JAYAPURA, HUMAS MKRI - Di hadapan sekitar 300 mahasiswa dan civitas akademika Universitas Yapis (UNIYAP) Papua, Hakim Konstitusi Manahan MP Sitompul mengupas tentang seluk beluk state of emergency yang berkaitan dengan putusan MK tentang UU Covid dalam kuliah umum hukum konstitusi secara daring dan luring dengan tajuk perlindungan hak konstitusional wara negara di masa pandemi di auditorium H Daud Syamsudin Ponto Uniyap, Jayapura (27/08/2022). Stadium general ini diikuti oleh mahasiswa pasca sarjana magister ilmu hukum, mahasiswa baru fakultas hukum serta fakultas lainnya.
Hadir dalam kegiatan tersebut sejumlah pejabat setempat, Gubernur Papua yang diwakili oleh Kepala Bapenda, Kejaksaan, dan Kepolisian Daerah Papua serta dari universitas di Jayapura. Gubernur dalam sambutannya yang dibacakan kepala Bapenda, menyampaikan apresiasi atas kehadiran hakim konstitusi yang dapat memberikan prespektif terbaru berkenaan dengan hukum dan konstitusi di saat kondisi pandemi melanda. Sementara itu Direktur Pascasarjana Uniyap Papua, Muh Yamin Noch menyampaikan bahwa kuliah umum sebagai sebagai bentuk transformasi ilmu pengetahuan hal ihwal hukum tata negara di tanah air.
Konstitusi dan Keadaan Darurat
Manahan dalam paparannya menyampaikan bahwa Covid-19 telah mengubah sudut pandang tentang bagaimana lahirnya produk hukum di era pandemi. “Dalam keadaan darurat kesehatan itulah penerapan hukumnya pun berubah. Pemerintah mengambil kebijakan untuk mengatasi pandemi dengan mengeluarkan sejumlah regulasi, keppres bahkan Perpu”, ungkap, Manahan.
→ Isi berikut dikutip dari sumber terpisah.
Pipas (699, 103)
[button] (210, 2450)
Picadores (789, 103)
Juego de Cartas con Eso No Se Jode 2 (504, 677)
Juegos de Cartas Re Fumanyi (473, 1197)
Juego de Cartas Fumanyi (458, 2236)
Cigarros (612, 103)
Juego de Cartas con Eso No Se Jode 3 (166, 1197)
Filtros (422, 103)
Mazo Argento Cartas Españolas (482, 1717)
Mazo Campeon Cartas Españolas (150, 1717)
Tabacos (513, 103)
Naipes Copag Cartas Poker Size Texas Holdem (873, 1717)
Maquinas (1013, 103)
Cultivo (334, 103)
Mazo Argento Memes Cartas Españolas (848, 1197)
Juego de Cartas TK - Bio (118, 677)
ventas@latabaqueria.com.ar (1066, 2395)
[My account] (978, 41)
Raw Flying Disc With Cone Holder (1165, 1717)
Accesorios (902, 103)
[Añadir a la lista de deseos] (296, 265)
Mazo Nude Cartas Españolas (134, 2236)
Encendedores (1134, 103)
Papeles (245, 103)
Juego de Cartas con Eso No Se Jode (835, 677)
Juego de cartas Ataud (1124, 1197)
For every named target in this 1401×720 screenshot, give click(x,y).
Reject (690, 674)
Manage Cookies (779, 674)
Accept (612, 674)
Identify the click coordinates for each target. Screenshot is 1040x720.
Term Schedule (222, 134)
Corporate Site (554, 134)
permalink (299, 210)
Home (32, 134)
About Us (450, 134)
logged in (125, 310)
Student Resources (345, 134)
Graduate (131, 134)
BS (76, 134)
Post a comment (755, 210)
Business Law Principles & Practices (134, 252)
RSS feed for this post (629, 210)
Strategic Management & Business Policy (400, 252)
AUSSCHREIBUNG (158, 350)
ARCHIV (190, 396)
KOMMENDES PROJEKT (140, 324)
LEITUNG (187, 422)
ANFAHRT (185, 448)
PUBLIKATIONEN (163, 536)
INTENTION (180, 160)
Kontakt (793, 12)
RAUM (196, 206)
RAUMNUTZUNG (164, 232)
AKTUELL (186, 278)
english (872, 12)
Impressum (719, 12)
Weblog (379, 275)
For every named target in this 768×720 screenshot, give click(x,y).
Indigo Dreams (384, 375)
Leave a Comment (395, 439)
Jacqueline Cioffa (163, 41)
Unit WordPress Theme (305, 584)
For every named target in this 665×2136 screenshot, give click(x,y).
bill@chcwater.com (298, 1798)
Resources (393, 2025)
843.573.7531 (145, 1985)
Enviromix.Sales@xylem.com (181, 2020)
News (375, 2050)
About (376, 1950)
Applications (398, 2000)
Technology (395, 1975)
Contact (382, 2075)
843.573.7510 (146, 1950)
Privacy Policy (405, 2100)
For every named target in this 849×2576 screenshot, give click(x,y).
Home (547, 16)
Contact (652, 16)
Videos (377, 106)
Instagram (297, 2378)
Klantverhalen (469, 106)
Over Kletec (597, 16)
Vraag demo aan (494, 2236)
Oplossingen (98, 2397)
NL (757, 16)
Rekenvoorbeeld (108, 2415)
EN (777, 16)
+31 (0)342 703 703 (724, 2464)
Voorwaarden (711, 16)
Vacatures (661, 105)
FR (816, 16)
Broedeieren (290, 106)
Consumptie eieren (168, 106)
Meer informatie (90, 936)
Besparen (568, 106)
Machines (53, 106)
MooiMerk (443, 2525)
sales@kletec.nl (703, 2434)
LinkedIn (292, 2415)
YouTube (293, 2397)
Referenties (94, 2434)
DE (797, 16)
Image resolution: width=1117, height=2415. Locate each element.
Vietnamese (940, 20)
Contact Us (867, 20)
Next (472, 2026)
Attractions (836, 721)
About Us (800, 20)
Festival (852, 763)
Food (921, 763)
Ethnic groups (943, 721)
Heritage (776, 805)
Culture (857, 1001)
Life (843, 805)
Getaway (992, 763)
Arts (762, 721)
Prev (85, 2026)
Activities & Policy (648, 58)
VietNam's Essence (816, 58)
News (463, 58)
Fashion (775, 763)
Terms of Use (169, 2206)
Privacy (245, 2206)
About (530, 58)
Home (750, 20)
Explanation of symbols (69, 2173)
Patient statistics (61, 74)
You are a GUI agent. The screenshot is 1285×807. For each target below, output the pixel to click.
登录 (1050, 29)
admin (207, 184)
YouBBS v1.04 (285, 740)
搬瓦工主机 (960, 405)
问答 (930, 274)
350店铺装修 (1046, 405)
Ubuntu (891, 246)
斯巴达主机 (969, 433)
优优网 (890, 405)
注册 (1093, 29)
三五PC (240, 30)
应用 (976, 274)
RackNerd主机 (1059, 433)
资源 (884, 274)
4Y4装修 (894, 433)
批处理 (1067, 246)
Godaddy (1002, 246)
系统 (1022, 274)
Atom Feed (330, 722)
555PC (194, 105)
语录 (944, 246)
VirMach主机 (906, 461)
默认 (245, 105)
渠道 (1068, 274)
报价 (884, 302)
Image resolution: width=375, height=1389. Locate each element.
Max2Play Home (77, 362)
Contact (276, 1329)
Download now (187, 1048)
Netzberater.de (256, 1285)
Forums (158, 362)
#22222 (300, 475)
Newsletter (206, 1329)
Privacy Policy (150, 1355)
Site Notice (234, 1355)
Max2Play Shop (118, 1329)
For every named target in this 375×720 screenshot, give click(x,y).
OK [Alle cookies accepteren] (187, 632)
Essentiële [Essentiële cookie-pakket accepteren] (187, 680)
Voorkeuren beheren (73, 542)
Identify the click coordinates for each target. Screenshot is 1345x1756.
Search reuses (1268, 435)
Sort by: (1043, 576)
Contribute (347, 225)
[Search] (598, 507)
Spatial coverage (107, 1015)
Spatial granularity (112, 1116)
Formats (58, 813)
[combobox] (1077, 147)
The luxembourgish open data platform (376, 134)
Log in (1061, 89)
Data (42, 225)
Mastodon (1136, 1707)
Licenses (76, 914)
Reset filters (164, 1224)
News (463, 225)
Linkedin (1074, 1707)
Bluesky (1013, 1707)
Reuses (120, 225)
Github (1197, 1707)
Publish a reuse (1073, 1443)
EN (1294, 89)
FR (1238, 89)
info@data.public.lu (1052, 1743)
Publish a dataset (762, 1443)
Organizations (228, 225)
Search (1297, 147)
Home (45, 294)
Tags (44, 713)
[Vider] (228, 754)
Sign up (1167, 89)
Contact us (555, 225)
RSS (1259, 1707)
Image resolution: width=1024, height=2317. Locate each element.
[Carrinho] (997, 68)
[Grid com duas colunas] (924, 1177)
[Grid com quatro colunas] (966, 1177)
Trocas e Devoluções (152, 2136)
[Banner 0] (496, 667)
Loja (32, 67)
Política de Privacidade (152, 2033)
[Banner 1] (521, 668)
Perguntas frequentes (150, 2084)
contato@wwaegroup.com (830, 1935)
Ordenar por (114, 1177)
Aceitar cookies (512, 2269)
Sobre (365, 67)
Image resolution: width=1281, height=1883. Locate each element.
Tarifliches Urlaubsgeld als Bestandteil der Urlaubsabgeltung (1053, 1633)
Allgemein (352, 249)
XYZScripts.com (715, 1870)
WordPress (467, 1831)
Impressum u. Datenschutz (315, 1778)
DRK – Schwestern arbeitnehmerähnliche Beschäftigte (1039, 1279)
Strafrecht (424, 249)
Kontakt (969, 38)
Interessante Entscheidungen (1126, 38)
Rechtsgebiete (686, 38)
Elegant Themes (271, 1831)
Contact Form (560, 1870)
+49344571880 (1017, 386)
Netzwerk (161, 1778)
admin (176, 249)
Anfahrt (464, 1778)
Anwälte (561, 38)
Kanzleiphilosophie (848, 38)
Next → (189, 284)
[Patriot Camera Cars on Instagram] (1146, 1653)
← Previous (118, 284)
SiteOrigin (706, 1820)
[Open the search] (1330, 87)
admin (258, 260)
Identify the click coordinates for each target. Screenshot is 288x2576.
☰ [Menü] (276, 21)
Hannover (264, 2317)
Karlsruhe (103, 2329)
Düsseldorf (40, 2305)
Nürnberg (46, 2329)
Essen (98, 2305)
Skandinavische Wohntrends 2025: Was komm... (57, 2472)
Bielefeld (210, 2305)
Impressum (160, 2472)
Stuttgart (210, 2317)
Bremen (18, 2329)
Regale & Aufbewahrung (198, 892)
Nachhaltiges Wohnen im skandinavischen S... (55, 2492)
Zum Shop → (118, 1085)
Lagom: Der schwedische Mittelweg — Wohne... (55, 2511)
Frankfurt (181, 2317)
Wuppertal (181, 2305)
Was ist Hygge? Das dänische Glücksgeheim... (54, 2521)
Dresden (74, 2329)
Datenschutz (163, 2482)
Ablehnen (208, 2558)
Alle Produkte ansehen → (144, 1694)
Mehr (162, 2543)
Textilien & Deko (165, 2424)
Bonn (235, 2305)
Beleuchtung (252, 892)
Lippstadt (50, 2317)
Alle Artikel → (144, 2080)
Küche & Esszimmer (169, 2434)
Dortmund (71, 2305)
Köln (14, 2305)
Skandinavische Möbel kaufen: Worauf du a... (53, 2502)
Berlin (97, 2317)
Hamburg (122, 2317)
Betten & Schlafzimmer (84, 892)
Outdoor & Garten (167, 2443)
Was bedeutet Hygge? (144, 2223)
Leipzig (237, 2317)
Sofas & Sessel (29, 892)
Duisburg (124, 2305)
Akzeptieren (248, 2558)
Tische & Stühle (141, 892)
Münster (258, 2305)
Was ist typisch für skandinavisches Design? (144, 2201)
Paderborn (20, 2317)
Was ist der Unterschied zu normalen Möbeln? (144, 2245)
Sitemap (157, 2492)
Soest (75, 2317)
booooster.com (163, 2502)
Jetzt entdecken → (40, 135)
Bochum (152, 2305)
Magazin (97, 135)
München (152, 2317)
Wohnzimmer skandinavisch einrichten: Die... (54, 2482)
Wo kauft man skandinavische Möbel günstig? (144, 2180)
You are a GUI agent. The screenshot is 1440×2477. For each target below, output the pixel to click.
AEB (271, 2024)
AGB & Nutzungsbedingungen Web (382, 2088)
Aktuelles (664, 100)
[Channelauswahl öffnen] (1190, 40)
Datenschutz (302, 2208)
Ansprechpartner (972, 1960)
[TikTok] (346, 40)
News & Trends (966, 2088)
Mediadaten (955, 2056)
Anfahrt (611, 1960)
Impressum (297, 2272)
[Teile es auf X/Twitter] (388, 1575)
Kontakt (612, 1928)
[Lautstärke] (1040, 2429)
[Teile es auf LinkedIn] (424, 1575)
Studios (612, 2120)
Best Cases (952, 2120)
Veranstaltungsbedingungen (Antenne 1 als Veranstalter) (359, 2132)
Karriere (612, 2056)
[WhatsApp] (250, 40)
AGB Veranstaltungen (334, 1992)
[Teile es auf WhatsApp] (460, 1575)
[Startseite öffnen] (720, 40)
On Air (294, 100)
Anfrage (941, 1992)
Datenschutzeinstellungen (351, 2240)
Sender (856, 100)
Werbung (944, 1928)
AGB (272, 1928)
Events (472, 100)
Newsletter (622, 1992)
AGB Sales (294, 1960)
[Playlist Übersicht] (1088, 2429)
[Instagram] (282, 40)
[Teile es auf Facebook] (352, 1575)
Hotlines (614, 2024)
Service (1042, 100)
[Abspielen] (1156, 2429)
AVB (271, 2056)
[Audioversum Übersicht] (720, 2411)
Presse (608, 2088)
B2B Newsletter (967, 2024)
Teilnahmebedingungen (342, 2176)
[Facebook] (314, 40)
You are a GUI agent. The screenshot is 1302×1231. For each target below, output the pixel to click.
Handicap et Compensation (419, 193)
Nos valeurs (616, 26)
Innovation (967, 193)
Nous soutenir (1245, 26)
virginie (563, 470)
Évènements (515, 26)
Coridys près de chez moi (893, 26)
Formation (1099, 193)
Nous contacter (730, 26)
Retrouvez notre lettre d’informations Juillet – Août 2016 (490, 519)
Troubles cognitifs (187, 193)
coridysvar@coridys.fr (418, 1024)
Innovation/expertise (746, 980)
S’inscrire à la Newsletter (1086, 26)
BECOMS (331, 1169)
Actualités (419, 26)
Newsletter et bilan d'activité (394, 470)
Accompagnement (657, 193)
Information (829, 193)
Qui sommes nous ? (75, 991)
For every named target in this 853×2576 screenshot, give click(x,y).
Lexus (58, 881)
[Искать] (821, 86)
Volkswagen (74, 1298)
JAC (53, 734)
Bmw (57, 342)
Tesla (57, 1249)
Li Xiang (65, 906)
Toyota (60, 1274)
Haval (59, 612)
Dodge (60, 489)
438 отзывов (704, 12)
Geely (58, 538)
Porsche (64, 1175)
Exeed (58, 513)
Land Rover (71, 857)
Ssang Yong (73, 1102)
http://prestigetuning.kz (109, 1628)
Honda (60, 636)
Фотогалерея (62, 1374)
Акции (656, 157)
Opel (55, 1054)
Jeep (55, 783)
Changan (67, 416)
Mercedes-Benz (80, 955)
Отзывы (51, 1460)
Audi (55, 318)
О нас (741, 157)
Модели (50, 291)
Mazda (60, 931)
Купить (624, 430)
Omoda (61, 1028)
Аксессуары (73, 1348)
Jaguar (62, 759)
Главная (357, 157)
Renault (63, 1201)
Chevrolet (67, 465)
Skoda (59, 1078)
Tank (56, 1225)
Terkait bagaimana pembentukan hukum di masa pandemi Covid-19, Manahan menjelaskan bahwa konstitusi telah mengatur hal tersebut. “Pasal 12 UUD 1945 sebagai landasan konstitusional pengaturan hukum dalam kondisi darurat’’, tegas Manahan.
Dalam kedaruratan akibat pandemi Covid-19 ditandai dengan adanya kebijakan pemerintah melalui Keputusan Presiden Nomor 11 Tahun 2020 tentang Penetapan Kedaruratan Kesehatan Masyarakat Covid-2019, yang kemudian disusul Keppres Nomor 12 Tahun 2020 tentang penetapan bencana nonalam penyebaran Covid-19 sebagai bencana nasional.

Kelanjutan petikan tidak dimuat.